- Given entries -
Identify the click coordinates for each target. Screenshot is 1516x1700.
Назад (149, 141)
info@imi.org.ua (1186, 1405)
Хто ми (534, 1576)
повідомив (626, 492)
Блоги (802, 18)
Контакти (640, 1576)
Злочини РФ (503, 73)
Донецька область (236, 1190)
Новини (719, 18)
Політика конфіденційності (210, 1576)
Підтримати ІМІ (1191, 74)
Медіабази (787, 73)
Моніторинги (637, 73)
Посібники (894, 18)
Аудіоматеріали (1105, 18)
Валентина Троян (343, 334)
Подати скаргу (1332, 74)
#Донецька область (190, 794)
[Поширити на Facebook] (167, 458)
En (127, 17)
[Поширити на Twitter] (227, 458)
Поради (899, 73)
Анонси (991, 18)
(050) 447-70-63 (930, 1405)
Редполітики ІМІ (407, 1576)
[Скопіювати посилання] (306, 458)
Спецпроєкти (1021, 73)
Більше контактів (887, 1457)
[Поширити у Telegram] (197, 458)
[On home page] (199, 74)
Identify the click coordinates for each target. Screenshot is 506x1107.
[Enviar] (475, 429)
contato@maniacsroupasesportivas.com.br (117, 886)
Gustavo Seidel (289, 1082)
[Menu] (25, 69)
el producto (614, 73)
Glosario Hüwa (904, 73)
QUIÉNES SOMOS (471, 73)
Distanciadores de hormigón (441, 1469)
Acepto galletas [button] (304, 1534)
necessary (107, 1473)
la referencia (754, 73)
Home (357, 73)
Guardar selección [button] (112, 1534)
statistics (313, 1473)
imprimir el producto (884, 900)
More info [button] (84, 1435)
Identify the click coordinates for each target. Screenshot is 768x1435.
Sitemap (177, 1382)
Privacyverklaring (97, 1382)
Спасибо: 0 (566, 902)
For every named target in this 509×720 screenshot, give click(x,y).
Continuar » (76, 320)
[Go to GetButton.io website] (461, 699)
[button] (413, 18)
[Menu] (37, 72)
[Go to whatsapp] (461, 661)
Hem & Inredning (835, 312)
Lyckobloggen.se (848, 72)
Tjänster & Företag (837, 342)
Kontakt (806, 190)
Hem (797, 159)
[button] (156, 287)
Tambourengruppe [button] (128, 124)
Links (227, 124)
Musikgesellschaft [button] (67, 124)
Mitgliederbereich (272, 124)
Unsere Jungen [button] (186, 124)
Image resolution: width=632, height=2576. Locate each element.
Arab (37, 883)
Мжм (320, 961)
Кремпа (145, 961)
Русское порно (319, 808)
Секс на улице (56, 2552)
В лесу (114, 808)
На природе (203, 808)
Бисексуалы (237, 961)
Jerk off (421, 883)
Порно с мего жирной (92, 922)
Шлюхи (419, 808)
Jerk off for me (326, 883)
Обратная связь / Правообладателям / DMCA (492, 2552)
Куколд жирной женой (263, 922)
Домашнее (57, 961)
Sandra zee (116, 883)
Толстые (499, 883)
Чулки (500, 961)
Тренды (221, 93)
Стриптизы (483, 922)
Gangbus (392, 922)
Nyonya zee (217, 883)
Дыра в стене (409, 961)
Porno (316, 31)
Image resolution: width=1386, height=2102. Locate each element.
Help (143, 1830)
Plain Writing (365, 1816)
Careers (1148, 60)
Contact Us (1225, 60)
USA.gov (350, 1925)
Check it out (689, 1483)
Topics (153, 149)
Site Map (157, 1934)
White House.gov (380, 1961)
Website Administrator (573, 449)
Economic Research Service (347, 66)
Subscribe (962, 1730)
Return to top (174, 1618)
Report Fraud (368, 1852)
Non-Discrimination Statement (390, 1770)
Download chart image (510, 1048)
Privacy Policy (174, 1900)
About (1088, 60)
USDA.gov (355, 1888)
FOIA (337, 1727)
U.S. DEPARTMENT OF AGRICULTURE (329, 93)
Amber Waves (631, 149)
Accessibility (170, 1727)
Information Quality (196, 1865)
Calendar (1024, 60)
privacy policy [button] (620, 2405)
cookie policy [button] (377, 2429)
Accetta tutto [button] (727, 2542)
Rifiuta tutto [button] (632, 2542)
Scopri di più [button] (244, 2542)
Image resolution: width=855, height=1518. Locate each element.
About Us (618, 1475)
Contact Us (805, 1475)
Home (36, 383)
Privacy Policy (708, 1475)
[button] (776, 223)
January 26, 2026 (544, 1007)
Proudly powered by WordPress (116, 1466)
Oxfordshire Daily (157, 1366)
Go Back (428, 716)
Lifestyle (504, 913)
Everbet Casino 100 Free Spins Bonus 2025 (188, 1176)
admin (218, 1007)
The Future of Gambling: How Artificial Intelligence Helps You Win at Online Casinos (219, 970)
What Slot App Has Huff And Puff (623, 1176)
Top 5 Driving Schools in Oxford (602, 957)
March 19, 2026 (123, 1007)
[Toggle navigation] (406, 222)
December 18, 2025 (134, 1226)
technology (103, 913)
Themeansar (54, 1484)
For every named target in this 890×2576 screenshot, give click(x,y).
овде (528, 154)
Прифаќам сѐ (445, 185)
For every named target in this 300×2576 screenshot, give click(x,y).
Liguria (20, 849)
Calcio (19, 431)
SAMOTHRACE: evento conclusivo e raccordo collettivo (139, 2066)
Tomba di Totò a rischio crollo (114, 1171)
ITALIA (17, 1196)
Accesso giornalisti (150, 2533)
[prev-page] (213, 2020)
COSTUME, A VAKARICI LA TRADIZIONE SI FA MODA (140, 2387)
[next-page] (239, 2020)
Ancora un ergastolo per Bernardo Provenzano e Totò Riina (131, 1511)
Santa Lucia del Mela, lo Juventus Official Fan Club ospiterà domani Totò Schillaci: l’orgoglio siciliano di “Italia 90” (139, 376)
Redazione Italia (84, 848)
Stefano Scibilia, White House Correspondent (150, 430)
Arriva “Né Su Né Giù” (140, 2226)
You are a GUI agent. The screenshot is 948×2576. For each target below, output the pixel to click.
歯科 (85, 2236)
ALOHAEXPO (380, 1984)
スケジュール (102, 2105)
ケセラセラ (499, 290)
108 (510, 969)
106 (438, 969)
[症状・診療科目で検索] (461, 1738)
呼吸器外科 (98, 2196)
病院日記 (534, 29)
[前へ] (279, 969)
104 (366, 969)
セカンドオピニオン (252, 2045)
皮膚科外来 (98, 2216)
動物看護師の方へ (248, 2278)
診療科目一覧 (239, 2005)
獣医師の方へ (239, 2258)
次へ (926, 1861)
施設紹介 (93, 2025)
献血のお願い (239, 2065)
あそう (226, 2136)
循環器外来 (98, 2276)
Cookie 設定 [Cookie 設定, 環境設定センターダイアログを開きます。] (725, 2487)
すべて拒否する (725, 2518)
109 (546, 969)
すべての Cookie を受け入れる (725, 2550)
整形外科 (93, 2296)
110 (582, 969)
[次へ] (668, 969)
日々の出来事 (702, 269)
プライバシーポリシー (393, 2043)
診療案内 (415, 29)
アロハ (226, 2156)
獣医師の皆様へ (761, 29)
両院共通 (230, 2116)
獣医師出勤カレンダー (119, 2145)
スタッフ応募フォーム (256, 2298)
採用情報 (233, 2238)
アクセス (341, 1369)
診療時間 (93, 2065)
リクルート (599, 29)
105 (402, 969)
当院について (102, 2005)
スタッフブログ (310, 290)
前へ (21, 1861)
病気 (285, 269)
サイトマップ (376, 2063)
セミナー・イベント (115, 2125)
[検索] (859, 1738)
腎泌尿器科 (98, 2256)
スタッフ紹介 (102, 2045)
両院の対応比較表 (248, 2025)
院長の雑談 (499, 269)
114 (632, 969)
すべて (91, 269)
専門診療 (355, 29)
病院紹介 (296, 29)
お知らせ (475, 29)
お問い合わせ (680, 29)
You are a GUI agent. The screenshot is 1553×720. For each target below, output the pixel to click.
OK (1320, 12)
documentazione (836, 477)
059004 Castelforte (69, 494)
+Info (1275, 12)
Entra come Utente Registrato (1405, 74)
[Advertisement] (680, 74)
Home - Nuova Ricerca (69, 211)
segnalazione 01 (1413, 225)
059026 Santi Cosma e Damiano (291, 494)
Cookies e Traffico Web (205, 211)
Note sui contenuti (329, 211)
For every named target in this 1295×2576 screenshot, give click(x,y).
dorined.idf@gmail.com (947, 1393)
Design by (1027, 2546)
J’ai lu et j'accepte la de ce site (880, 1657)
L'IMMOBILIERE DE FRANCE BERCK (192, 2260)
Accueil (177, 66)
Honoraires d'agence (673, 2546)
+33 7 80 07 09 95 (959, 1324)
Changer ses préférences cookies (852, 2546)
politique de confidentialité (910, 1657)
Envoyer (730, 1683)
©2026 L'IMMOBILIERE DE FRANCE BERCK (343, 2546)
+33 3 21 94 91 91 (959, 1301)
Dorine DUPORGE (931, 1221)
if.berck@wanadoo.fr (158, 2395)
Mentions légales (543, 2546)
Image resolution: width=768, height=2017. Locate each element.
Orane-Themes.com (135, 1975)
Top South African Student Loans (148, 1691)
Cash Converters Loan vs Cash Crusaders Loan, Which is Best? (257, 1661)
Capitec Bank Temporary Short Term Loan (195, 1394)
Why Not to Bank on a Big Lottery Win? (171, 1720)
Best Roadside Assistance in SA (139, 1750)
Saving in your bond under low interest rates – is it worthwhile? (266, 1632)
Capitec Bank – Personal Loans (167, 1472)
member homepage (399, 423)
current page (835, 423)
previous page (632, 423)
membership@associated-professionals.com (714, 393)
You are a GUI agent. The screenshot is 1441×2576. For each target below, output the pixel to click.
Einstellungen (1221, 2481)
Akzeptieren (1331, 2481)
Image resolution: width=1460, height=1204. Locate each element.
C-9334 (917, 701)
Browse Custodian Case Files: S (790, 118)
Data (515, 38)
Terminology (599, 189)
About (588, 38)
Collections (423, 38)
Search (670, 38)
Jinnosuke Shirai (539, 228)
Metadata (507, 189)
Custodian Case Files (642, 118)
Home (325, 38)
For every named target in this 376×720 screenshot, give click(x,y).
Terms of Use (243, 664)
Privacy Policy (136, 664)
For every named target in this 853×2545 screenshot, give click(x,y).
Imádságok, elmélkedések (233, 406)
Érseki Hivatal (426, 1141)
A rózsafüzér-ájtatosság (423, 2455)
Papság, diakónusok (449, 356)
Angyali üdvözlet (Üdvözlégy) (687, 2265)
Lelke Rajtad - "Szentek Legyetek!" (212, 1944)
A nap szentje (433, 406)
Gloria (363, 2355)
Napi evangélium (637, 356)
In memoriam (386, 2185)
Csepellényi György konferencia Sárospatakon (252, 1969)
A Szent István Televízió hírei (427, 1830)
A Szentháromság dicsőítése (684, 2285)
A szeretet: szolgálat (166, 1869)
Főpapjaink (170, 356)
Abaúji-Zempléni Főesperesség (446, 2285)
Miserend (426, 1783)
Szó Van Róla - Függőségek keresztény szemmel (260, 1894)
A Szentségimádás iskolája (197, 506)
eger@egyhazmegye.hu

- Task instructions -
Starting at the line that contains "Főpapjaink (170, 356)", reproduce the records word for word, and stop after the last line of the records.

- Complete output -
Főpapjaink (170, 356)
Abaúji-Zempléni Főesperesség (446, 2285)
Miserend (426, 1783)
Szó Van Róla - Függőségek keresztény szemmel (260, 1894)
A Szentségimádás iskolája (197, 506)
eger@egyhazmegye.hu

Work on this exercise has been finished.